From: Drew McDermott
Subject: symbol-macro-p?
Date: 
Message-ID: <b141g2$prm$1@news.ycc.yale.edu>
You can use 'macro-function' to tell if a symbol is defined as an 
ordinary macro.  But apparently there is no way to tell if a symbol is a 
symbol-macro except by (eq (macroexpand-1 sym) sym).  If that correct?

     -- Drew McDermott
From: Kent M Pitman
Subject: Re: symbol-macro-p?
Date: 
Message-ID: <sfwznpmcr1p.fsf@shell01.TheWorld.com>
Drew McDermott <··················@at.yale.dot.edu> writes:

> You can use 'macro-function' to tell if a symbol is defined as an
> ordinary macro.  But apparently there is no way to tell if a symbol is
> a symbol-macro except by (eq (macroexpand-1 sym) sym).  If that
> correct?

I think you mean (not (eq ..)).  But yeah, as far as I know, that's right.

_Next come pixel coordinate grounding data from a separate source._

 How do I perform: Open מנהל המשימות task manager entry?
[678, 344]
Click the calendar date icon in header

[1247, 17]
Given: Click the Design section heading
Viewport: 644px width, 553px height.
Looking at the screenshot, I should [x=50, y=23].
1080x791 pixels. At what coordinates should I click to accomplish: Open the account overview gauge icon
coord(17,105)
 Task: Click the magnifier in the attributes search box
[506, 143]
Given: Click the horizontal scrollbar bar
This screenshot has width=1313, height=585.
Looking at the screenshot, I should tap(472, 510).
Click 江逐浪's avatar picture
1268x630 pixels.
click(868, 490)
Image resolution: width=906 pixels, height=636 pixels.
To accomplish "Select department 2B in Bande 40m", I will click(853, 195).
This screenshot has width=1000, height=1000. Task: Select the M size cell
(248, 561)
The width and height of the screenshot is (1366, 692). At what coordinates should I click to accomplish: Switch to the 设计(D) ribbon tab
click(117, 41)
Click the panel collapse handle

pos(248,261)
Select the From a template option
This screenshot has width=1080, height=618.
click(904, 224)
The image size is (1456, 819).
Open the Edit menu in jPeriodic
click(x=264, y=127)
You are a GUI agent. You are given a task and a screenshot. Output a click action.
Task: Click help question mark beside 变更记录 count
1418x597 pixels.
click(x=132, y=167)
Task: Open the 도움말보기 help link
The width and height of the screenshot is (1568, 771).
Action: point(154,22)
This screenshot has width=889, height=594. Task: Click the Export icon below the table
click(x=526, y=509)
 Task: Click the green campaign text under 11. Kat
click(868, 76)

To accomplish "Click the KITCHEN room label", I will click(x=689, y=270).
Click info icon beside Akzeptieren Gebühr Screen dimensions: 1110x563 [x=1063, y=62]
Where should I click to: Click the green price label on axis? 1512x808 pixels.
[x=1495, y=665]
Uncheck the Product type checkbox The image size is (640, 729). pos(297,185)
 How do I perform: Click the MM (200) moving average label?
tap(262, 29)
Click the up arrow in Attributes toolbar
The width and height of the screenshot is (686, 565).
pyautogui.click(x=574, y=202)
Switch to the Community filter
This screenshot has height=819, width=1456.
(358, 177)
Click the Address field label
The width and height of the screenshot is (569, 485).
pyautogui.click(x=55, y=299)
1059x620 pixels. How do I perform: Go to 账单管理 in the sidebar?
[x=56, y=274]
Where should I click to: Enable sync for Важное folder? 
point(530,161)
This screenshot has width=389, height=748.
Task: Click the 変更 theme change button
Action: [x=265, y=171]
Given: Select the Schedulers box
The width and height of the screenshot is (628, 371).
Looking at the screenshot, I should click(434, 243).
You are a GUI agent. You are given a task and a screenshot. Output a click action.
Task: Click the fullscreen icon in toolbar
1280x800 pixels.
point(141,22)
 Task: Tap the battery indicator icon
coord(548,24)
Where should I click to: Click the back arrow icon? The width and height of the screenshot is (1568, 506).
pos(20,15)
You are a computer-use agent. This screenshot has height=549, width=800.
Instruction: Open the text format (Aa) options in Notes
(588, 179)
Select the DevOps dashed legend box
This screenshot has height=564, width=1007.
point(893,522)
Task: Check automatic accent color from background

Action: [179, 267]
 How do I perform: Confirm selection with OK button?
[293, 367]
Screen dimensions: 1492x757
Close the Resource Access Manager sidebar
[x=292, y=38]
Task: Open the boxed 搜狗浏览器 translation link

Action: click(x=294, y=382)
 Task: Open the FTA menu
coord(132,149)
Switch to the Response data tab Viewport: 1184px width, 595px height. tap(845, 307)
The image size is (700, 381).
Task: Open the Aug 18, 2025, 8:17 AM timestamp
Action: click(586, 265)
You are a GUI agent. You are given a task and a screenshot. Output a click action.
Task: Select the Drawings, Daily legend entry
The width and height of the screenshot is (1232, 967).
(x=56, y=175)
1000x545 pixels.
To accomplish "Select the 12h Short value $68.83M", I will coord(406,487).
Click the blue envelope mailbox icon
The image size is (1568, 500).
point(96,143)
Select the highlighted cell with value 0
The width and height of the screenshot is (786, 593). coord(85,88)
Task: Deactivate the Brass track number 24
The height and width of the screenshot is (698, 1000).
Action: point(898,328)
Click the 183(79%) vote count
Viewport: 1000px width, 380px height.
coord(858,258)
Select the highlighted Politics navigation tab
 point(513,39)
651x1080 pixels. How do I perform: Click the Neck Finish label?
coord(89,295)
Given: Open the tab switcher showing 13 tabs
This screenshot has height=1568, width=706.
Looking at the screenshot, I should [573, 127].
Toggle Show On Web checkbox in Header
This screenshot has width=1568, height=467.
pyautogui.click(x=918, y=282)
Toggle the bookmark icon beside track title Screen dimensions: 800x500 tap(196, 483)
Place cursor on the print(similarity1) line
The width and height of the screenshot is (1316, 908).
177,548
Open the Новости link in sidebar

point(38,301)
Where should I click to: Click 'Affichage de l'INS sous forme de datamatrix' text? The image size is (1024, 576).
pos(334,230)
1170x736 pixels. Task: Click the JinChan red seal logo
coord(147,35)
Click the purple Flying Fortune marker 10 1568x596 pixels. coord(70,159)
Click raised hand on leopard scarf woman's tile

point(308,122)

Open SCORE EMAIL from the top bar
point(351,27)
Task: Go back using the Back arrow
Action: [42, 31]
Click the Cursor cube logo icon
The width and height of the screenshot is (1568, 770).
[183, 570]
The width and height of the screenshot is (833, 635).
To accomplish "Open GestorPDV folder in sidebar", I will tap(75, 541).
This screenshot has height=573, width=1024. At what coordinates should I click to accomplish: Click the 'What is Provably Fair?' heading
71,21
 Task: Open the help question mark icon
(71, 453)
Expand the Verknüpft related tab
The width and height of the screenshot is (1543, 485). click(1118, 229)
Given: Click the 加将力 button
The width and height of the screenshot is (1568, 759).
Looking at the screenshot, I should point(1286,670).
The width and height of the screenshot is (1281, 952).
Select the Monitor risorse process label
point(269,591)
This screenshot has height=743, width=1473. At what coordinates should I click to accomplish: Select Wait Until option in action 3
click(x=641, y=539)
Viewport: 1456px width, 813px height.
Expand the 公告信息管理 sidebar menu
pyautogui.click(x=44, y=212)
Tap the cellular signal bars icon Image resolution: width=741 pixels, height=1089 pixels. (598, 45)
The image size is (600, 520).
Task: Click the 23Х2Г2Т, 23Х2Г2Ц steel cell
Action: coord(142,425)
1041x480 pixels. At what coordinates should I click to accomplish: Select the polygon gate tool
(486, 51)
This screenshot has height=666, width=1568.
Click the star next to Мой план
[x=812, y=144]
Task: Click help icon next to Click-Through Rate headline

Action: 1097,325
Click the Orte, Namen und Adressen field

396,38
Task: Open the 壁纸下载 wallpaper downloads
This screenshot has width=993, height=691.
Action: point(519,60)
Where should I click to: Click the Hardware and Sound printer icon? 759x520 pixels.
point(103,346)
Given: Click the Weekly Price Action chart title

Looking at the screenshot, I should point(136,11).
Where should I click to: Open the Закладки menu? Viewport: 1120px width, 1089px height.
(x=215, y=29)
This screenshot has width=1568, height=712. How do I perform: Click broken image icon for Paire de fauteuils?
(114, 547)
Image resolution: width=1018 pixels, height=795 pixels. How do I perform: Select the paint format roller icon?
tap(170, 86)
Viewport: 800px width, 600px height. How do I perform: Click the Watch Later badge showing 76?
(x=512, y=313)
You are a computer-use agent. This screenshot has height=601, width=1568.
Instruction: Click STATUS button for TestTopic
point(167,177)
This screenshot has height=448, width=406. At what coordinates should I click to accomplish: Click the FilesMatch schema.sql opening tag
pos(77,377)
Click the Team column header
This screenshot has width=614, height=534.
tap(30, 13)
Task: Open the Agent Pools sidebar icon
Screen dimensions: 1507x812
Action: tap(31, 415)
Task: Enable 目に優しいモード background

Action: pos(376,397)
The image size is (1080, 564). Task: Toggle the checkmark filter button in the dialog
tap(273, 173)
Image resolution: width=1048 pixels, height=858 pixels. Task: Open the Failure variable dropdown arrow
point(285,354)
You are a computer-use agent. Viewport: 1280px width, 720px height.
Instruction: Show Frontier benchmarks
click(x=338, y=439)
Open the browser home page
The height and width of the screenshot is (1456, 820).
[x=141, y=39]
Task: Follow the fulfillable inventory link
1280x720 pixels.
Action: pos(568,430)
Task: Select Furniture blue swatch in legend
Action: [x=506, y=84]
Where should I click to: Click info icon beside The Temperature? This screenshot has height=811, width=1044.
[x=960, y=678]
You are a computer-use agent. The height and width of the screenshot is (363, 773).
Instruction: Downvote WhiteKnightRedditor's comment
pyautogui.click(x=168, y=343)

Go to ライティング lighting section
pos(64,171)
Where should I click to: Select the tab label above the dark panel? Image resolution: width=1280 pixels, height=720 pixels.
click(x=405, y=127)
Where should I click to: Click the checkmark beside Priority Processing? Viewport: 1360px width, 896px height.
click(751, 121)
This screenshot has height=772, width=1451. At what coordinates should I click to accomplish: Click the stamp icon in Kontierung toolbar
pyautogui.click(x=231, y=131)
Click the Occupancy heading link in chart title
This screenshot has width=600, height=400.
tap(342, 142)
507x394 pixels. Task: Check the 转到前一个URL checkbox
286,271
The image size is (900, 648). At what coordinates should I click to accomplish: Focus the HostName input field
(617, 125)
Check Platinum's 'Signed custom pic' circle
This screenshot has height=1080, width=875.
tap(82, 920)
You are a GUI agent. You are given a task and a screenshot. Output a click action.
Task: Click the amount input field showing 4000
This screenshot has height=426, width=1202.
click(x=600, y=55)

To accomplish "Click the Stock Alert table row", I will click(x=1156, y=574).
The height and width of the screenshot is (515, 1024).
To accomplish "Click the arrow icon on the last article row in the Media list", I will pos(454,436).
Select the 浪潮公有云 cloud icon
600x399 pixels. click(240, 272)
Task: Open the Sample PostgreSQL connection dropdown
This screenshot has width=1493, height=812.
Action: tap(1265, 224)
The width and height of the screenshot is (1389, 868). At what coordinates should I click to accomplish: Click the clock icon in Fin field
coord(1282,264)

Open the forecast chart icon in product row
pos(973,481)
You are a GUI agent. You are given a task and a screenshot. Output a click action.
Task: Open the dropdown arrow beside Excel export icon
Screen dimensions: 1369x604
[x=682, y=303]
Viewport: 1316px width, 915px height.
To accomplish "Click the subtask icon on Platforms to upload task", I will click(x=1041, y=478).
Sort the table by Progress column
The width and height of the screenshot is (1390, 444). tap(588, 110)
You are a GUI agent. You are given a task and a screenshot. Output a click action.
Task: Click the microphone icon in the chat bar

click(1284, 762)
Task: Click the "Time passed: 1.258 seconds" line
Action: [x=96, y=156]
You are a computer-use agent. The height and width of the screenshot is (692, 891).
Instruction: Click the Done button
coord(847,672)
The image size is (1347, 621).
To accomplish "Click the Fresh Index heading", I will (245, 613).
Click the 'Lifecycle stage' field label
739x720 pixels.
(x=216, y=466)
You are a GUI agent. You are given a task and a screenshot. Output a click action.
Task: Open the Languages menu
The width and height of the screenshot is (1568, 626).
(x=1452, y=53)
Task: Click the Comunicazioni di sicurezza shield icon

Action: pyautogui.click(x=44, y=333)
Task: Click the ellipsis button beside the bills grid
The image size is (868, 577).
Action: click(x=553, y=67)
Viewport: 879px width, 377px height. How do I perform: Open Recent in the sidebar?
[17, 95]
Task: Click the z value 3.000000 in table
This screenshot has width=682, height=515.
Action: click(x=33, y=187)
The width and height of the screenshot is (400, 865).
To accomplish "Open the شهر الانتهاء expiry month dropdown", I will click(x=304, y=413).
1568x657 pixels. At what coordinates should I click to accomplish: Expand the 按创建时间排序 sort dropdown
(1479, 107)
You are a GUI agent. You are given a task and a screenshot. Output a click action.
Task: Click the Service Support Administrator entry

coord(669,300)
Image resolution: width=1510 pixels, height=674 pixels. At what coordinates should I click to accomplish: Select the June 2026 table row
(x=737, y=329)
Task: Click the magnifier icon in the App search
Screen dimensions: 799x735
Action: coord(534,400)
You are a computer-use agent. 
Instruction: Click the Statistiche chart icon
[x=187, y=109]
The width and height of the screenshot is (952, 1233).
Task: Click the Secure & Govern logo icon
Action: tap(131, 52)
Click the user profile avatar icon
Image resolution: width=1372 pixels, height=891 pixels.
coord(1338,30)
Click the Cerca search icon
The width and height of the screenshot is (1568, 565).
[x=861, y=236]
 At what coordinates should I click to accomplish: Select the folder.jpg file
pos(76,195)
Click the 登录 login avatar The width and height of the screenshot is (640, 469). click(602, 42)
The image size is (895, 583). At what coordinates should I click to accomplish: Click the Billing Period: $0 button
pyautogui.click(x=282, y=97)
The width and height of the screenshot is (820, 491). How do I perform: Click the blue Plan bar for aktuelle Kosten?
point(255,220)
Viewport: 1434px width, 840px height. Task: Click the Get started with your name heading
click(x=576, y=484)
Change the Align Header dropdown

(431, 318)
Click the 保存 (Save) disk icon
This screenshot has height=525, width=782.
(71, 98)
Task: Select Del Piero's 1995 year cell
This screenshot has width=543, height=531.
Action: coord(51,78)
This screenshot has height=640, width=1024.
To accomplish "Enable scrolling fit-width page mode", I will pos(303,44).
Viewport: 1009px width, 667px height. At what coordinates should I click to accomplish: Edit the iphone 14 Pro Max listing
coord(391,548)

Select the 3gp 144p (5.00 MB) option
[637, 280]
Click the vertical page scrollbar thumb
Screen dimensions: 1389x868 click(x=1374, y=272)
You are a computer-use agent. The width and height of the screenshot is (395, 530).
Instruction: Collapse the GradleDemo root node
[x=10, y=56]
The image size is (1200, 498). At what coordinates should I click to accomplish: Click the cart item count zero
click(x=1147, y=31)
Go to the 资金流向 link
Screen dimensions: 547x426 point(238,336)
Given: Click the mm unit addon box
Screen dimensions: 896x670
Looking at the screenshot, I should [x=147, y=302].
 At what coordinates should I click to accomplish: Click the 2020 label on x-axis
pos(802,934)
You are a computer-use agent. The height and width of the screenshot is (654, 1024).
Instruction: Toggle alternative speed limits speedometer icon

Probably (nth-value 1 (macroexpand-1 sym [env])) is safer, since a symbol
macro that's defined (erroneously) to expand to itself (which would loop
infinitely, I believe) would not be detected by your test...

FWIW, normal macro expansion runs a function, but symbol
macroexpansion works by just doing a simple substitution, no execution
of user code [though such user code might happen by expanding further
macro calls, it wouldn't be in the first macroexpand-1 call], so at
least the computational cost of this particular call to MACROEXPAND-1
is relatively low and does not invoke a full Turing machine.